Task objective
Please print the records from the line with "690x640 pixels." to the line with "Click the user", without any changes.

Data entries

= = = = = = =

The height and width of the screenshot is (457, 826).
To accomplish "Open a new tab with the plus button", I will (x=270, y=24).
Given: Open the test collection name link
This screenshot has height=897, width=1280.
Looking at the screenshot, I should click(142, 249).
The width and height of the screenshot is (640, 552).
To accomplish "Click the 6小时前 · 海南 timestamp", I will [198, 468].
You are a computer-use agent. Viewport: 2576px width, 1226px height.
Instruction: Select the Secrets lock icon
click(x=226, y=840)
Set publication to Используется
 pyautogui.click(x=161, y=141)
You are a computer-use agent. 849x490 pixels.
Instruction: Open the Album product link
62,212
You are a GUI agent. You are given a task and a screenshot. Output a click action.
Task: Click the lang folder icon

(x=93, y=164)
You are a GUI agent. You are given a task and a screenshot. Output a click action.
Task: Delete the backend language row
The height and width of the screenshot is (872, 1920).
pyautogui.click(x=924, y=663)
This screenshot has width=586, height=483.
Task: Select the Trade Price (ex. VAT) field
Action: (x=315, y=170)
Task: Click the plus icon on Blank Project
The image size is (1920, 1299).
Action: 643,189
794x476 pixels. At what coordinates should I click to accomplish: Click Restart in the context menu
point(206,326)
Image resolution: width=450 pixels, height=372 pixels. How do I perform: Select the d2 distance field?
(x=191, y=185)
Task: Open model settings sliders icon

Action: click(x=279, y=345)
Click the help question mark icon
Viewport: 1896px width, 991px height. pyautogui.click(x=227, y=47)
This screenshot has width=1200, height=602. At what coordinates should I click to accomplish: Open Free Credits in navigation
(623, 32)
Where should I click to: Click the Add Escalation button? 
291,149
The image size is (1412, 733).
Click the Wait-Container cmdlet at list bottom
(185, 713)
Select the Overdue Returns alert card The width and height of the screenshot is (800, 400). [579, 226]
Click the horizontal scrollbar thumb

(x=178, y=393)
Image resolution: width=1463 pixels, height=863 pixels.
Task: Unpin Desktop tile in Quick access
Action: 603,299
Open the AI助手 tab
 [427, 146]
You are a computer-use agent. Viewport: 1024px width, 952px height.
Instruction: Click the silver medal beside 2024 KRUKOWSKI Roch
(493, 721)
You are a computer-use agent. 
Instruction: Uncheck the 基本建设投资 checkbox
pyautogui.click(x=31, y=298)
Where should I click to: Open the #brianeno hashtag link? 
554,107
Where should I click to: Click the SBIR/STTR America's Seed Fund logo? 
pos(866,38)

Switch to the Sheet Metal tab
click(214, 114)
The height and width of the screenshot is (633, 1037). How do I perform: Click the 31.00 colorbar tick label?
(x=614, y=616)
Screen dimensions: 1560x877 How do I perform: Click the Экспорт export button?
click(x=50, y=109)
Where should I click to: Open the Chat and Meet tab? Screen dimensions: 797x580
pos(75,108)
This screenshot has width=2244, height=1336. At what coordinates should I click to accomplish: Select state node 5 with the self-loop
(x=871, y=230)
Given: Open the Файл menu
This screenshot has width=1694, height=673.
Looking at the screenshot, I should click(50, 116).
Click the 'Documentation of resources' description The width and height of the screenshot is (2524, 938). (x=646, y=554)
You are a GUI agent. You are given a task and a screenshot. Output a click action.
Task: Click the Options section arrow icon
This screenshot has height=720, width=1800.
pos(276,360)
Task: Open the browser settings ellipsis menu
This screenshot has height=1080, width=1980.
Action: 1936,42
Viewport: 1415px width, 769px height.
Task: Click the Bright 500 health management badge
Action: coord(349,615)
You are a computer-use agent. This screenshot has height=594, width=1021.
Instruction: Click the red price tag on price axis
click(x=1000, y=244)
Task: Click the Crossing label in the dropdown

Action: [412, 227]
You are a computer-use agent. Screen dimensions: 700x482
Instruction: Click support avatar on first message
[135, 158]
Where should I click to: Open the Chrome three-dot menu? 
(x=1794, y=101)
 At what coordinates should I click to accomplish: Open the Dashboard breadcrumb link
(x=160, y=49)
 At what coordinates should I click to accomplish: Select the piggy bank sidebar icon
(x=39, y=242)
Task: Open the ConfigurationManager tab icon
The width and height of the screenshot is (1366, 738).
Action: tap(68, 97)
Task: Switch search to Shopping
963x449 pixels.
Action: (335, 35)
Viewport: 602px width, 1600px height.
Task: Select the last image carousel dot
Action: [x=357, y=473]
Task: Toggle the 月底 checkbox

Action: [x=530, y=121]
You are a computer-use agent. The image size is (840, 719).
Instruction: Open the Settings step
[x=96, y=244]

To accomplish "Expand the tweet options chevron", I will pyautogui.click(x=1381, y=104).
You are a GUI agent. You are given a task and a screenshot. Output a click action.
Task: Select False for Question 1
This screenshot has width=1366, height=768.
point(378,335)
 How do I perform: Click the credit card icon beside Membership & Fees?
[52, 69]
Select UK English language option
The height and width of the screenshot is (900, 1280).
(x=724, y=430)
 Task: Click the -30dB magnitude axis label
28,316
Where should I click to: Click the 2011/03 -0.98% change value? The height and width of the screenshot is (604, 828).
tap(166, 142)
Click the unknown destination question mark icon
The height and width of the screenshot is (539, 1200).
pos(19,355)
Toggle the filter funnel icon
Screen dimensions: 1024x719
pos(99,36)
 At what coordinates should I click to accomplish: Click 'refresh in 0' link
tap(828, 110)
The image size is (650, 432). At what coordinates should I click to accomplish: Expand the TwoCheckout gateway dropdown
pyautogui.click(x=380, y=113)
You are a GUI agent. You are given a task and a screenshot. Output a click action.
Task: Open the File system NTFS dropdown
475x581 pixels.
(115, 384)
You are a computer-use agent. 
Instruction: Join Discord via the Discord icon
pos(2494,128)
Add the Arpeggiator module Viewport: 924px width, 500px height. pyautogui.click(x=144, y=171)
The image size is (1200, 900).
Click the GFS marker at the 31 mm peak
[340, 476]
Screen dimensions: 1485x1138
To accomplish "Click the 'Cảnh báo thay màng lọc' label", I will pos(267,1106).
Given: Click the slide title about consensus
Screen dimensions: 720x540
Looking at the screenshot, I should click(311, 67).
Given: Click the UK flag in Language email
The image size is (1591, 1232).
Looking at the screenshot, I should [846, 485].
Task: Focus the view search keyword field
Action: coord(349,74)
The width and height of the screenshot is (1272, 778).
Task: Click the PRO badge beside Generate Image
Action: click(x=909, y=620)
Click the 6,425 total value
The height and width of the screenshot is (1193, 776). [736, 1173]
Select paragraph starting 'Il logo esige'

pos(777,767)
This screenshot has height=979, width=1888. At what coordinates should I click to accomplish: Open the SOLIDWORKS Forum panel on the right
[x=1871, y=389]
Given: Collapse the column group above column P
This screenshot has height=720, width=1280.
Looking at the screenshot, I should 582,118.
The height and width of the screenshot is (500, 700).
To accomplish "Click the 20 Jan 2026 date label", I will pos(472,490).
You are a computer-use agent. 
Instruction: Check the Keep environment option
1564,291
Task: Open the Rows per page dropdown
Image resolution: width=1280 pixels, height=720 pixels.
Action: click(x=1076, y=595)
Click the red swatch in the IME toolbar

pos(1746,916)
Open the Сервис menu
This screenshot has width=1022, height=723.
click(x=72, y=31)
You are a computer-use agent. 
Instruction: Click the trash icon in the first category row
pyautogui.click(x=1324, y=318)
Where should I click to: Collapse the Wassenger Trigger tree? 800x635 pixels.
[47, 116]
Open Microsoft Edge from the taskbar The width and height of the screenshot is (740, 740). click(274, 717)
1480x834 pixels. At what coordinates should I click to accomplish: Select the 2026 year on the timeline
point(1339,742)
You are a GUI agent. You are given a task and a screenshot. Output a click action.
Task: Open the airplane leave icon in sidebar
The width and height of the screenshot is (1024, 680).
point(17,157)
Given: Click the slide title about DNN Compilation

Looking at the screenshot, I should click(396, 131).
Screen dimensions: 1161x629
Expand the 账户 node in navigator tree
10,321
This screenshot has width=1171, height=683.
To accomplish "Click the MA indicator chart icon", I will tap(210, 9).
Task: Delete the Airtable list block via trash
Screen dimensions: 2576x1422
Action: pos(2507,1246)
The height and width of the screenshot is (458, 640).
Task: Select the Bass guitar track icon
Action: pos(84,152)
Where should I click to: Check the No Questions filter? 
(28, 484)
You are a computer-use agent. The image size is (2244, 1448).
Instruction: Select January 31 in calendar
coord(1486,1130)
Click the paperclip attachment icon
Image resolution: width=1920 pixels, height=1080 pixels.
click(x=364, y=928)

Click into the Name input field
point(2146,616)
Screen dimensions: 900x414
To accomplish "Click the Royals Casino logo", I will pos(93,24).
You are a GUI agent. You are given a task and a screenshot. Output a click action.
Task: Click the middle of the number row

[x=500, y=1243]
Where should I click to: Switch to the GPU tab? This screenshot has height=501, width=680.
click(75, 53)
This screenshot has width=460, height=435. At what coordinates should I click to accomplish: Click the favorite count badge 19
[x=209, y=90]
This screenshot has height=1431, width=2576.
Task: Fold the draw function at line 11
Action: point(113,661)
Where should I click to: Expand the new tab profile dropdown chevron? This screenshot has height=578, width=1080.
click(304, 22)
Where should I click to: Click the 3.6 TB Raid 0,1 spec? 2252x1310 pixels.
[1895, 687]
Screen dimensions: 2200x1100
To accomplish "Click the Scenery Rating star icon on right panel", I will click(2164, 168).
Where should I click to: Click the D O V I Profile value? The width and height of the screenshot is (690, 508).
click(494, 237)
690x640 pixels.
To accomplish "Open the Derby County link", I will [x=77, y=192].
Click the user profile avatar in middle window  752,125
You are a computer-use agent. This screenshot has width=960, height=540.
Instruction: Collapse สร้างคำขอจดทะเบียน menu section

= = = = = = =

Result of the task
690x640 pixels.
To accomplish "Open the Derby County link", I will [x=77, y=192].
Click the user profile avatar in middle window  752,125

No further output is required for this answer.